[[ Reading passage, beginning ]]

Exploiting a bug, for example SQL injection, is completely a hack.
But can it be considered a bug if it's inherent and unsolvable in the system? Can AI truly ever be resistant against prompt injection or will it always be a series of patches to cover up unwanted behaviour? (Genuine question - I do not know)
If something is inherent in the design of the system I'd argue that it is not a bug and not hacking, just as it's not "hacking" to use a hunters rifle to shoot a human, despite it being "not the way it was intended to be used". It can still be illegal of course, but that's a separate issue.
In context it's clearly not intended to mean that. The quote is: "paid someone to hack OpenAI's products". This is clearly "hack" in the "malicious actor" type of "hack" rather than "Hacker News" type of "hack".
That is not what people see that word and think. In fact, we are so far away from that definition of the word that most people here wouldn't see that word and think that and OpenAI knows this.
On the contrary, I think that's exactly what people think (except maybe people on this site). See the loads of GPT "prompt hacking" and "jailbreaking" guides...

[[ Reading passage, end ]]
[[ Raw data, beginning ]]

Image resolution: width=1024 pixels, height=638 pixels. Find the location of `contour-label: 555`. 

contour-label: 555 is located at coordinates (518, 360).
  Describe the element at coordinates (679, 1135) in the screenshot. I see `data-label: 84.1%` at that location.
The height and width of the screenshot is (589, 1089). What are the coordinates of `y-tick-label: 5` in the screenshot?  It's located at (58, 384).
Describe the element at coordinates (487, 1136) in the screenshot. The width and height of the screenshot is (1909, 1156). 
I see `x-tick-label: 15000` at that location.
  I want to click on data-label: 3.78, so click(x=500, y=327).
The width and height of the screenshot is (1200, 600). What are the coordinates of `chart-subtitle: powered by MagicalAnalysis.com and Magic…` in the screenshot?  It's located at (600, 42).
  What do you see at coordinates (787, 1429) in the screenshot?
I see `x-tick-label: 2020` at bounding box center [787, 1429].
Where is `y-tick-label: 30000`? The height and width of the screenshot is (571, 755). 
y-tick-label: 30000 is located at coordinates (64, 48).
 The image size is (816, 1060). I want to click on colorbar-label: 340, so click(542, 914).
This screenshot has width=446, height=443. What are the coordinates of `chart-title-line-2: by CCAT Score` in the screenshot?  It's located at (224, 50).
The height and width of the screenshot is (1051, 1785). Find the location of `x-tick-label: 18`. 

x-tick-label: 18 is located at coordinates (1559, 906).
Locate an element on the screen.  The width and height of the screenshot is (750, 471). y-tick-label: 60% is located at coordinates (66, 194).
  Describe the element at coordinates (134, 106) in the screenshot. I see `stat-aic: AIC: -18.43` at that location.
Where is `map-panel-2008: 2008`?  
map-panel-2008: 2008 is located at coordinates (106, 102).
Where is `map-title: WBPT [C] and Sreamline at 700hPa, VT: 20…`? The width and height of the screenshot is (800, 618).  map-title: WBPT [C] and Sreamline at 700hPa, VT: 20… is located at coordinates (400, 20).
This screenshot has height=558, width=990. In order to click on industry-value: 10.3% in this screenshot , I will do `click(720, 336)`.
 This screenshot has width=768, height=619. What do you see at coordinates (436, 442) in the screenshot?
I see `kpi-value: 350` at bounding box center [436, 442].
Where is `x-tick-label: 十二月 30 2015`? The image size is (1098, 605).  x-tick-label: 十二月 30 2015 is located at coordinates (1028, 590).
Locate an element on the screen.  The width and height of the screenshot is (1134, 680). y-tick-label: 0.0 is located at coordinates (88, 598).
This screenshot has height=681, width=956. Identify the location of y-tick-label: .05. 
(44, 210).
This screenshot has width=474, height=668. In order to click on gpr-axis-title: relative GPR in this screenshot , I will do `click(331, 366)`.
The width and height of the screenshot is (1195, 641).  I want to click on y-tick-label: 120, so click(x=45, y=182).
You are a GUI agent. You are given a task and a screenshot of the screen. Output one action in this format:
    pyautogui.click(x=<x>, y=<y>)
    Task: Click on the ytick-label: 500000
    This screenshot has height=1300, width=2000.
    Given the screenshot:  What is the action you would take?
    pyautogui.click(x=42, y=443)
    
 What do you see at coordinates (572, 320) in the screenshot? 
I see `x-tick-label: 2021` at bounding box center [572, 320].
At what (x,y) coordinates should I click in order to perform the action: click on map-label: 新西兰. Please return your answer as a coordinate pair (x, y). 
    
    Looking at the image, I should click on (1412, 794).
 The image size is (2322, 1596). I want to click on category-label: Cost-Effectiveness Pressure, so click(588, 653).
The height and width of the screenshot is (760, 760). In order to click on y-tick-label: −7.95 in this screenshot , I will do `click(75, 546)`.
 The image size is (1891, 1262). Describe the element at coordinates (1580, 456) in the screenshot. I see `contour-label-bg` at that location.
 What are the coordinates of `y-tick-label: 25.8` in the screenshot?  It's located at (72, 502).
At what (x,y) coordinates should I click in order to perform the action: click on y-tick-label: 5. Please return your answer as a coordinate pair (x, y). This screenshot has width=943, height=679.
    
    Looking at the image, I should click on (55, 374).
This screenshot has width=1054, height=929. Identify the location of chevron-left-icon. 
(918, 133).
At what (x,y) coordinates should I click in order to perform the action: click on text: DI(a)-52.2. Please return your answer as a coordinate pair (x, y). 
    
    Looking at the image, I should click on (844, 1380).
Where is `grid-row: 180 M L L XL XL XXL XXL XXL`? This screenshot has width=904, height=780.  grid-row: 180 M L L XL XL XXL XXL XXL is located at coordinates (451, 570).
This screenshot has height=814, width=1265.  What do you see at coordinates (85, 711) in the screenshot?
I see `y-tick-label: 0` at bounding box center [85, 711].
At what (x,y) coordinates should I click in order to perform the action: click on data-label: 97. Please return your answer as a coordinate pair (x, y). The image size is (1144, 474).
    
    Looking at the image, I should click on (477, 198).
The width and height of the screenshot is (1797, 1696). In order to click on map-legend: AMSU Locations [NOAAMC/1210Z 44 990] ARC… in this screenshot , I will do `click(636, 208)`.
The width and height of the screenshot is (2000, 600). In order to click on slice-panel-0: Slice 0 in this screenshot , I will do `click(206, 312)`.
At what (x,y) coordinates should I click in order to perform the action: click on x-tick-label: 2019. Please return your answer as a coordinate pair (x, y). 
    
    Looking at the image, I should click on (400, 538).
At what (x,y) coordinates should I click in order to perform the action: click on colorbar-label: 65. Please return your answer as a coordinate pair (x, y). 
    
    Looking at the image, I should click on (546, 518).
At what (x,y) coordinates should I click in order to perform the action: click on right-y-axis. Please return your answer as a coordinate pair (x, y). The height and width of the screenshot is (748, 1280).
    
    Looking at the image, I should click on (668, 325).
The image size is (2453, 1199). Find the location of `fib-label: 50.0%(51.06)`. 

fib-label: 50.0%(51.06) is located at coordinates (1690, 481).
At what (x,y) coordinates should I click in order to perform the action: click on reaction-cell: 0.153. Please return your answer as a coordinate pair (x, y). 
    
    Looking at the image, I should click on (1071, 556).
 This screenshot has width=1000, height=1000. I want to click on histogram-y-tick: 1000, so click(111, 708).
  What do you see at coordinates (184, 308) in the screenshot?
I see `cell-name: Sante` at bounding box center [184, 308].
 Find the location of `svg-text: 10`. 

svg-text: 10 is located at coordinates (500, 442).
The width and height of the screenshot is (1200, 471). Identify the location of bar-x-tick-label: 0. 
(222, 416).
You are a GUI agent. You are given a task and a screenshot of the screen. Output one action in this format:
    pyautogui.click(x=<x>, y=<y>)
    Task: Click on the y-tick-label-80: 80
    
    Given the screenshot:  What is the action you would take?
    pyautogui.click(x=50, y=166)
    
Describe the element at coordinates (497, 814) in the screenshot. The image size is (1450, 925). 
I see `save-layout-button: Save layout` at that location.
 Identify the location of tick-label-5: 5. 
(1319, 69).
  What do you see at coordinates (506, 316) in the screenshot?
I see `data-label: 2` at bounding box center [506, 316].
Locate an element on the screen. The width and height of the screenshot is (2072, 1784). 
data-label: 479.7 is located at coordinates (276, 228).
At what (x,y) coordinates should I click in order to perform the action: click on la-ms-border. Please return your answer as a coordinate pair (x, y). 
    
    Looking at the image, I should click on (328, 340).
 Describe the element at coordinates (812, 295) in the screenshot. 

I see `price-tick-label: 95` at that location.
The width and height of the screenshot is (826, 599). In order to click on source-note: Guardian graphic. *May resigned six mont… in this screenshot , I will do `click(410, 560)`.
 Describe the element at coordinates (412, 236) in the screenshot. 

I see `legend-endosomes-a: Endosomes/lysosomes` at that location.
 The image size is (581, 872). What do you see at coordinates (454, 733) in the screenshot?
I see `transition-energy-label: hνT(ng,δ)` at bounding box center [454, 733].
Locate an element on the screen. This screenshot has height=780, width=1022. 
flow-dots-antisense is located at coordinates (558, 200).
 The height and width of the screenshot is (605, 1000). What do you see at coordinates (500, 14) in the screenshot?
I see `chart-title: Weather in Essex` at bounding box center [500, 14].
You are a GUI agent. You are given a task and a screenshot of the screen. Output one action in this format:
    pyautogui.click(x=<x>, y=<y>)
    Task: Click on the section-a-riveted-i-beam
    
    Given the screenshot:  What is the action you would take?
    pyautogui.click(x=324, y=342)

[[ Raw data, end ]]

• _Exercise_
List each distinct word or phrase that the discussion of hacking and prompt injection places inside double quotation marks, giving each one only once.

• _Solution for this task_
- hacking
- not the way it was intended to be used
- paid someone to hack OpenAI's products
- hack
- malicious actor
- Hacker News
- prompt hacking
- jailbreaking